18. The apparatus of claim 17 wherein the downwardly extending posts of each rack frame include two forward posts and two rearward posts, and further comprising:

two bearings positioned on each of the machine frame two inner members and the machine frame outer members, the bearings being positioned in the machine direction intermediate between a downwardly extending post of the first rack frame and a downwardly extending post of a second rack frame;

forward and rearward rack frame bearings connected to each of the downwardly extending posts of the first rack frame and the second rack frame;

a forward shaft which extends between the bearings connected to the machine frame members, the forward shaft extending through the rack frame bearings mounted to the forward posts of the first rack frame and the second rack frame; and

a rearward shaft which extends between the bearings connected to the machine frame members in a position spaced in the machine direction from the forward shaft, the rearward shaft extending through the rack frame bearings mounted to the rearward posts of the first rack frame and the second rack frame, the rack frames being thereby supported on the forward shaft and the rearward shaft.

19. The apparatus of claim 18 wherein the forward shaft and the rearward shaft have cranks with offset portions on which the rack frame bearing ride to cause the first rack frame to oscillate out of phase with the second rack frame.

20. The apparatus of claim 18 one of the forward shaft and the rearward shaft is driven from a motor and is joined in driving relation to the other shaft by a timing belt.
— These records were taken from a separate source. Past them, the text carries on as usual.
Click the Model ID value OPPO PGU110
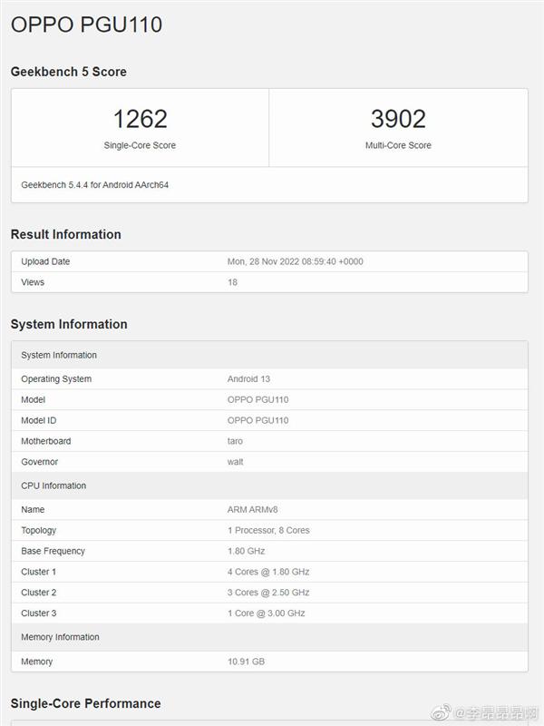257,420
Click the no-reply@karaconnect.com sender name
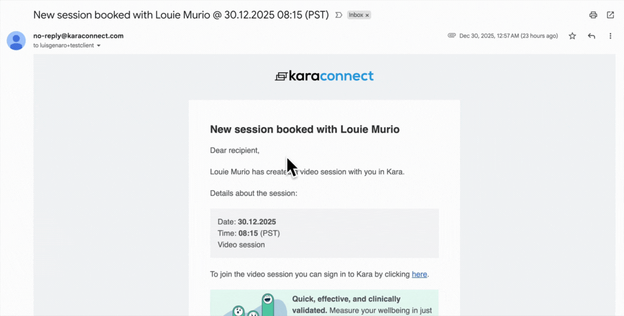Viewport: 624px width, 316px height. (x=78, y=36)
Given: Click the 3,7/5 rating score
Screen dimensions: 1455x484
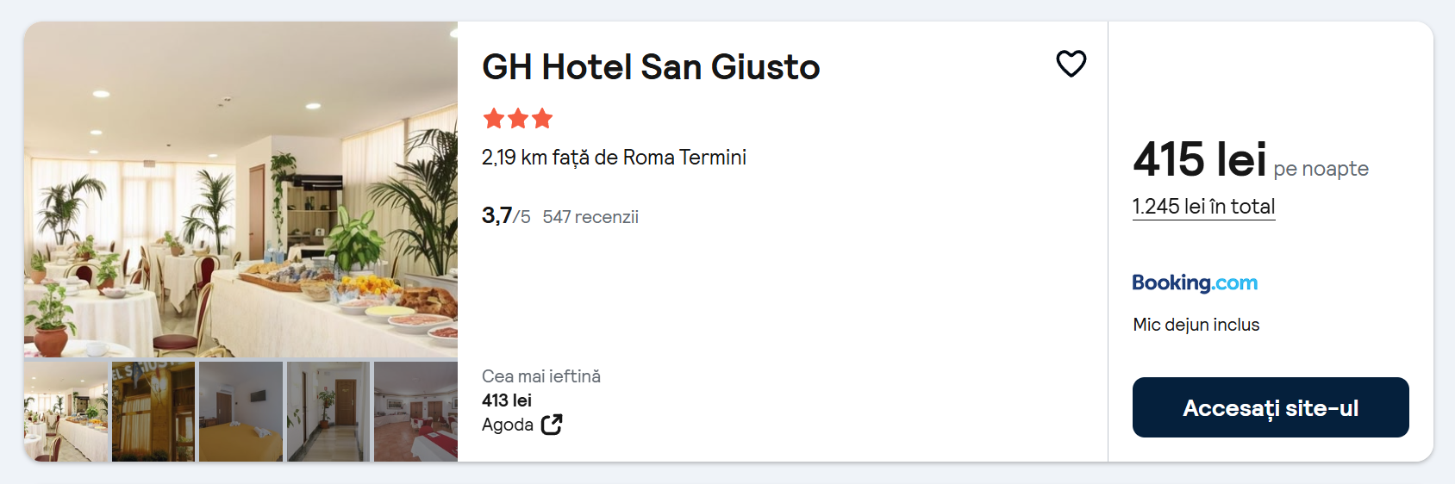Looking at the screenshot, I should (506, 215).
21. A bar screen for screening wood chips or waste; comprising:

a machine frame;

a first set of parallel bars which define a first rack, each bar of the first set having two depending support legs;

a second set of parallel bars which define a second rack, each bar of the second set having two depending support legs, wherein the bars of the first rack are interleaved with the bars of the second rack, and wherein screening gaps are defined between adjacent interleaved bars, and wherein a machine direction is defined substantially parallel to the direction which the parallel bars extend, and a cross machine direction is defined perpendicular to the machine direction;

a first crank shaft and a second crank shaft rotatably mounted to the machine frame, wherein the first crank shaft is spaced from the second crank shaft in the machine direction and the crank shafts are positioned under the first rack and the second rack;

two first drive beams extending beneath the first rack and the second rack, wherein each first drive beam extends between and is connected to the first crank shaft and the second crank shaft, the two first drive beams being spaced from one another in the cross machine direction;

two first bar support beams which extend in the cross machine direction and connect the two first drive beams, the two first bar support beams being spaced from one another in the machine direction, wherein each of the bars of the first set of parallel bars is mounted by one of said two depending support legs to each of the two first bar support beams;

two second drive beams, wherein each second drive beam extends between and is connected to the first crank shaft and the second crank shaft, the two second drive beams being spaced from one another in the cross machine direction; and

two second bar support beams which extend in the cross machine direction and connect the two second drive beams, the two second bar support beams being spaced from one another in the machine direction, wherein each of the bars of the second set of parallel bars is mounted by one of said two depending support legs to each of the two second bar support beams, and wherein the first and second drive beams are driven by the crank shafts to impart oscillatory motion to the racks.
Description


FIELD OF THE INVENTION

The present invention relates to apparatus for screening particulate matter such as wood chips and municipal trash in general and relates to bar screen apparatus in particular.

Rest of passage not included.